The Great Barrier Reef in recent years "lost" two times. The Great Barrier Reef, located at the Australian coast for the last 27 years has undergone major changes and has lost about half of the coral. Experts have analyzed more than two thousand scientific articles published in the past almost 30 years, and found that the damage is directly linked to climate change, writes The Los Angeles Times.
The reasons for what is happening scientists call the damage done by storms and hurricanes, which from year to year are enhanced due to the increase in average temperature of water in the ocean, coral loss of their natural color (again due to warming) and the effects of poisonous sea stars (crown of thorns ) feeding on coral polyps. Affects the situation and increase the acidity of the ocean, has a deleterious effect on the reef, more and more, according to the scientists, reminiscent of the isolated island reef.

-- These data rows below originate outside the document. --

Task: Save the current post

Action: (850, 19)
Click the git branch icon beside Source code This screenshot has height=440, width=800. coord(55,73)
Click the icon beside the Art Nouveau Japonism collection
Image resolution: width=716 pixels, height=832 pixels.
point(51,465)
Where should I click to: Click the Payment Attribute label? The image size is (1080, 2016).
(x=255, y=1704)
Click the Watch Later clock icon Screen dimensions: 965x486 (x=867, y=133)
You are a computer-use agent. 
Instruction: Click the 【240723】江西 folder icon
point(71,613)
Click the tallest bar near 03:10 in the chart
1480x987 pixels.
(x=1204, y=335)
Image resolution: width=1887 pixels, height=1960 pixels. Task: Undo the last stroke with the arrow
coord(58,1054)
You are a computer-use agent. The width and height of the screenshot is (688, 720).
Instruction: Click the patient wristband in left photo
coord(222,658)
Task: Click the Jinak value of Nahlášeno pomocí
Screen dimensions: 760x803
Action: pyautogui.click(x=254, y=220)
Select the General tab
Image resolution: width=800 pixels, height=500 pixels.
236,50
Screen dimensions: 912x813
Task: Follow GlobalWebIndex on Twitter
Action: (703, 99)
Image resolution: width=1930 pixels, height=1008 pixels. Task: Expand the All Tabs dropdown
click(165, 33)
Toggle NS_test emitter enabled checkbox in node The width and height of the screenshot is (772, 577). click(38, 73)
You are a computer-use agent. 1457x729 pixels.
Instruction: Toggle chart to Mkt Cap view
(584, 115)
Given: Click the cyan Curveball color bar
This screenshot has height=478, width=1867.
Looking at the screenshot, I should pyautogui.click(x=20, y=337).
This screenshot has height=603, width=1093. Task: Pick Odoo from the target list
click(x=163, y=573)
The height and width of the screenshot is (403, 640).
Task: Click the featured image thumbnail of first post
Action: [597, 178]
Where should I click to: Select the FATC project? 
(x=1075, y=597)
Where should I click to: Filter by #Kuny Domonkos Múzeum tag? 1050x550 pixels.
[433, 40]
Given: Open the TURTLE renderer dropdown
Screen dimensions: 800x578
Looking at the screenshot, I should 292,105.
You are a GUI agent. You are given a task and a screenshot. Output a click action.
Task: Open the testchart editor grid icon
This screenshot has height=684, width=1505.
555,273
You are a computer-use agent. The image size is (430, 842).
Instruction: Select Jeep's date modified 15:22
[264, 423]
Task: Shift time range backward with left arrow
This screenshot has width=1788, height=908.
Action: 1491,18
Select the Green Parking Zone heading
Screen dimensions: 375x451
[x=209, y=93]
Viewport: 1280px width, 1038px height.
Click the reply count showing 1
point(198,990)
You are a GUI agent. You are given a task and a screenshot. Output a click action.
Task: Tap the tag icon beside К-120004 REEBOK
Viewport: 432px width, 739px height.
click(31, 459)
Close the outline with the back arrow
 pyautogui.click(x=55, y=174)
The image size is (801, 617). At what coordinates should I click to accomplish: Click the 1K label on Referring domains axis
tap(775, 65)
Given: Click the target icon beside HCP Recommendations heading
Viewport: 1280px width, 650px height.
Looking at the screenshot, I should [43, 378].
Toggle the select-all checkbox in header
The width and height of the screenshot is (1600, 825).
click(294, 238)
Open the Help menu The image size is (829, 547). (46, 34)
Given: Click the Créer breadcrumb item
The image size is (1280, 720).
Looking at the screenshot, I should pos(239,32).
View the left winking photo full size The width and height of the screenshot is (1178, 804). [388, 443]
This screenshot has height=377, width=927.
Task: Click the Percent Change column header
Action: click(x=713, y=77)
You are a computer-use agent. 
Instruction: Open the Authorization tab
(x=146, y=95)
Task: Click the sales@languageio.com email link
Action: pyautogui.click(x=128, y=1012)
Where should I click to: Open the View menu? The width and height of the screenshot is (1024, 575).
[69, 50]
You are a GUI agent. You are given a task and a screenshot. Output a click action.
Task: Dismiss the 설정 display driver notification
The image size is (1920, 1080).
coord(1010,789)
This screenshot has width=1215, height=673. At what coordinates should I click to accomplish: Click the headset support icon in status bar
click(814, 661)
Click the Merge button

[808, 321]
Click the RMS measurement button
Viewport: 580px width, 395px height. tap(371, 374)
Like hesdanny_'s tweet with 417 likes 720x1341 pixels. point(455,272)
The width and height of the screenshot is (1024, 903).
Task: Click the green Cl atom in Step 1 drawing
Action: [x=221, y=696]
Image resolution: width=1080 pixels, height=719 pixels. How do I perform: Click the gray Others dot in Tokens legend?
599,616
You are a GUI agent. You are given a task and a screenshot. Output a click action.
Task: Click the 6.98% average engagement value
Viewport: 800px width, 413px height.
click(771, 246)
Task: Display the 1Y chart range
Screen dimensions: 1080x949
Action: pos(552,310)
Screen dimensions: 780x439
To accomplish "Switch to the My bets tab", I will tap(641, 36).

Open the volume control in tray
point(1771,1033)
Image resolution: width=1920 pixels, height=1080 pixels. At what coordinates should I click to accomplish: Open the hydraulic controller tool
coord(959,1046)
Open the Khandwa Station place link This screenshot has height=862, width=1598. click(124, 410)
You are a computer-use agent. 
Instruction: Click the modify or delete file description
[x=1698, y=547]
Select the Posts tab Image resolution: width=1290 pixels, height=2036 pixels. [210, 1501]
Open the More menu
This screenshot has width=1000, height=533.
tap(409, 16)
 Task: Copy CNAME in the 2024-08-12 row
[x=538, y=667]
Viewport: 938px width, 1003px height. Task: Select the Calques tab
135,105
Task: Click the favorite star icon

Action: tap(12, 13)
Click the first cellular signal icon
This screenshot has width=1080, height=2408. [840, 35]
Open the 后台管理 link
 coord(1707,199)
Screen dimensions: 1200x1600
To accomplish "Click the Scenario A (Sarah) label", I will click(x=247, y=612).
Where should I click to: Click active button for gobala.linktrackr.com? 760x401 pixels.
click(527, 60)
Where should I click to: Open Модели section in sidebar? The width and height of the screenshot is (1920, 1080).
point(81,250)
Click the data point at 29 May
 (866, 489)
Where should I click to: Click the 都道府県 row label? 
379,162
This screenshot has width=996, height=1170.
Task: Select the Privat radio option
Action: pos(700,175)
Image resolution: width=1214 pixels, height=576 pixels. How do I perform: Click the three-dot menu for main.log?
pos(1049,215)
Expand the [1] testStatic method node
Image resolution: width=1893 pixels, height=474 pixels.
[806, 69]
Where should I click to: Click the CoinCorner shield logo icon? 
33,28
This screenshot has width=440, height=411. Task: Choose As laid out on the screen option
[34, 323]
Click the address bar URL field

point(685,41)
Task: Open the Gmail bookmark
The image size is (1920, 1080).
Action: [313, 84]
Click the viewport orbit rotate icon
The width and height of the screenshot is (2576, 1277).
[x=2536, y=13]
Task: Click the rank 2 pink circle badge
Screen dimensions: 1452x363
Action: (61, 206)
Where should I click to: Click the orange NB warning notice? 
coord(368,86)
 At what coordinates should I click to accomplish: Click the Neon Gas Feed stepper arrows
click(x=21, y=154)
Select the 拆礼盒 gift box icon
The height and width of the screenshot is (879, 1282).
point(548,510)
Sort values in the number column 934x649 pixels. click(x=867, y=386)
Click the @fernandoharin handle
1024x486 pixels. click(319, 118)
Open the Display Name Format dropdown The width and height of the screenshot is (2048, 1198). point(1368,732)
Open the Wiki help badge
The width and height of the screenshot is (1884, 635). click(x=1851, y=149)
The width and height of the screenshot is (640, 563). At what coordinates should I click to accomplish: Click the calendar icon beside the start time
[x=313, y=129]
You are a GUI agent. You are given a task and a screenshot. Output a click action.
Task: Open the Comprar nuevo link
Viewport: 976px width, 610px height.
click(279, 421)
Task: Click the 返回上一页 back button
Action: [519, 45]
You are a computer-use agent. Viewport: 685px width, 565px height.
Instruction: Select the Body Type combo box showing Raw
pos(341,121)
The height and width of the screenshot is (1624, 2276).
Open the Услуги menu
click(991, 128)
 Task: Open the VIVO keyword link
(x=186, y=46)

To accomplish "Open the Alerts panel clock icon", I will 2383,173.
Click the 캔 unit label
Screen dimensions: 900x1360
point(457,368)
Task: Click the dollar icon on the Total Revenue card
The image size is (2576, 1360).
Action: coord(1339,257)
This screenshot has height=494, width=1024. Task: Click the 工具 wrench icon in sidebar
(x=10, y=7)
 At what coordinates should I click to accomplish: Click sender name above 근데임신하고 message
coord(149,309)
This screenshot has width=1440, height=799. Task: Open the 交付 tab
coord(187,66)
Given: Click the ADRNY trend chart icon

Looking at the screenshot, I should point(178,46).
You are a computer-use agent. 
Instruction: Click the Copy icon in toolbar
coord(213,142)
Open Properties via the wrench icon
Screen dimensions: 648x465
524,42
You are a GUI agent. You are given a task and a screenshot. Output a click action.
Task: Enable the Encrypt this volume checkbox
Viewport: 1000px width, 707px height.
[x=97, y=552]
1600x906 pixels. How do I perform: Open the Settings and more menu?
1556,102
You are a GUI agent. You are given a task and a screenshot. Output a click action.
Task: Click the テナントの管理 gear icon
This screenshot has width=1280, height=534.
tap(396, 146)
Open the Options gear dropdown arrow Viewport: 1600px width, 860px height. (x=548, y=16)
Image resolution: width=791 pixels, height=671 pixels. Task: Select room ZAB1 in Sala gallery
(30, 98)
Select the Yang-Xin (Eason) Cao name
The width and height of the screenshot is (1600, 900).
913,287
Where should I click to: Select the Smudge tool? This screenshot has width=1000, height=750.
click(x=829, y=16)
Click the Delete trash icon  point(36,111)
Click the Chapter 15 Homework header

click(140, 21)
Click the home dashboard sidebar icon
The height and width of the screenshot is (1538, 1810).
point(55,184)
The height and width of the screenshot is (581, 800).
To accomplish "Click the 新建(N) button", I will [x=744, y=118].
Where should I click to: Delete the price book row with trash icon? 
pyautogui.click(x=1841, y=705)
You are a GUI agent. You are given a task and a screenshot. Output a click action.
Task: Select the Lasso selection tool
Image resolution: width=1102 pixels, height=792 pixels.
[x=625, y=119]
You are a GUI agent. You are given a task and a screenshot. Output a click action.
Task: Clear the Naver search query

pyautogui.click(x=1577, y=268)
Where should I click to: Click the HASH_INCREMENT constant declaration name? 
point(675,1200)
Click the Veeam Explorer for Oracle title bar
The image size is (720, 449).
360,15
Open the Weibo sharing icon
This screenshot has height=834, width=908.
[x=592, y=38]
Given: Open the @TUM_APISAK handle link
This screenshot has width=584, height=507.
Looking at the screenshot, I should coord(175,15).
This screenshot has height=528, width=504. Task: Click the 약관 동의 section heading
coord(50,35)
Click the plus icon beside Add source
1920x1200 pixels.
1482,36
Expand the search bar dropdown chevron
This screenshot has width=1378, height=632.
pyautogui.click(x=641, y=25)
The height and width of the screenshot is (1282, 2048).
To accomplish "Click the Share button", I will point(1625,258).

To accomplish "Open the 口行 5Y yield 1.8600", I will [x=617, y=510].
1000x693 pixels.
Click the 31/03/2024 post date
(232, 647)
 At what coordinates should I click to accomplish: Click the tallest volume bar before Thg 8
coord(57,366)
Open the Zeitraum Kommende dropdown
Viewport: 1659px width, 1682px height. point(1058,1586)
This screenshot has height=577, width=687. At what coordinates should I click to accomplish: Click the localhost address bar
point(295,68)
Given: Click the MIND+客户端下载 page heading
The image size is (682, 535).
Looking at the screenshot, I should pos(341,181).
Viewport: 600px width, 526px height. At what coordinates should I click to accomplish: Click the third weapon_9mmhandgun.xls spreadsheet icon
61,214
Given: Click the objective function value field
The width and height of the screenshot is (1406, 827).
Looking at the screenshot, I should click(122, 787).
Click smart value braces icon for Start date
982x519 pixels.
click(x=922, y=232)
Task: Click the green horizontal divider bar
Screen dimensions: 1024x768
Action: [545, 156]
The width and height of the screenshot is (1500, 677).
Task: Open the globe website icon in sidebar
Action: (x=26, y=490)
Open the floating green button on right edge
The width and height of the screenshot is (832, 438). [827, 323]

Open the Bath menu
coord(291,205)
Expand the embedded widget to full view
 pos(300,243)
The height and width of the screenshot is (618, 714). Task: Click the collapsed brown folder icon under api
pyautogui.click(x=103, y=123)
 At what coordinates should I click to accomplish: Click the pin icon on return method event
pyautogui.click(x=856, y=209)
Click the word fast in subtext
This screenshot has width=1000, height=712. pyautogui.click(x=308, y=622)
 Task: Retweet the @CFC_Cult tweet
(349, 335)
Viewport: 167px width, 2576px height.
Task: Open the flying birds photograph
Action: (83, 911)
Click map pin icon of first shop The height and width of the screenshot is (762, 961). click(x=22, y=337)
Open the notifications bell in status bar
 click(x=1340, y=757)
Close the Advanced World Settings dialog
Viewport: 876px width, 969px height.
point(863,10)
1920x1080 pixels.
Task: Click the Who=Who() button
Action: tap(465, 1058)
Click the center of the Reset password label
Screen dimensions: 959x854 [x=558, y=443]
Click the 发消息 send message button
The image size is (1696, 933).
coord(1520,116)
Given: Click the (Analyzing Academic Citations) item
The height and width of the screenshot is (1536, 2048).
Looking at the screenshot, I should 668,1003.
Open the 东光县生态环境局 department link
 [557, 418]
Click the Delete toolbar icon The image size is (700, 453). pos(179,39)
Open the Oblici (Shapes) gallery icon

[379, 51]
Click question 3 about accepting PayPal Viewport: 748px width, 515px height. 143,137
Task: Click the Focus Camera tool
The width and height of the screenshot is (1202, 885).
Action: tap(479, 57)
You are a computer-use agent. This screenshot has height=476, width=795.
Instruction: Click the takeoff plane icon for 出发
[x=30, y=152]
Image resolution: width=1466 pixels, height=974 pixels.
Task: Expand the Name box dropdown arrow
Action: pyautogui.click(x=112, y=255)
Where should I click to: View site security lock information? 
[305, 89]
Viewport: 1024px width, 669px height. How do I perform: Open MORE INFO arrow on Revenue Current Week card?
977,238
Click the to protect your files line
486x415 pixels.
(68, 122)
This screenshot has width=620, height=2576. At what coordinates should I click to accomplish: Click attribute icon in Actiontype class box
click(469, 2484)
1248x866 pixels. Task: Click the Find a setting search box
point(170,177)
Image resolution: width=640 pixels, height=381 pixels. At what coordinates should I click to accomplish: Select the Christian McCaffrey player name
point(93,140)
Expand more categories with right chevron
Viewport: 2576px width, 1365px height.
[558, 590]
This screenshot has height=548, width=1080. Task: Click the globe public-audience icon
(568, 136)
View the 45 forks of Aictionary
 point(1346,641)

The greatest damage to the Great Barrier Reef suffered in the last 14 — 15 years. From 1985 to 2012, killing more than 50% of coral polyps. In addition, the report says, the threat hangs over not only by the reef. The disappearance of coral changes the chemical composition of ocean water, flow direction, and leads to the death of many species of fish found in the area of the reef, reports Gulfnews.
If measures to save the Great Barrier Reef does not begin to take now, an area in ten years has reduced by half, making weather experts. The emphasis they offer to do on controlling population of sea stars. This option is most suitable among others, as the deal with hurricanes and warming much more difficult, if not impossible.
Meanwhile, the international environmental organization Greenpeace launched in Australia a project called "Save the reef." The main criticism of environmentalists became an Australian coal industry, which, according to their claims, directly affects the deterioration of the situation, as the coal is on the coast in the vicinity of the reef. The campaign was shot animated movie telling about the scale of the threat.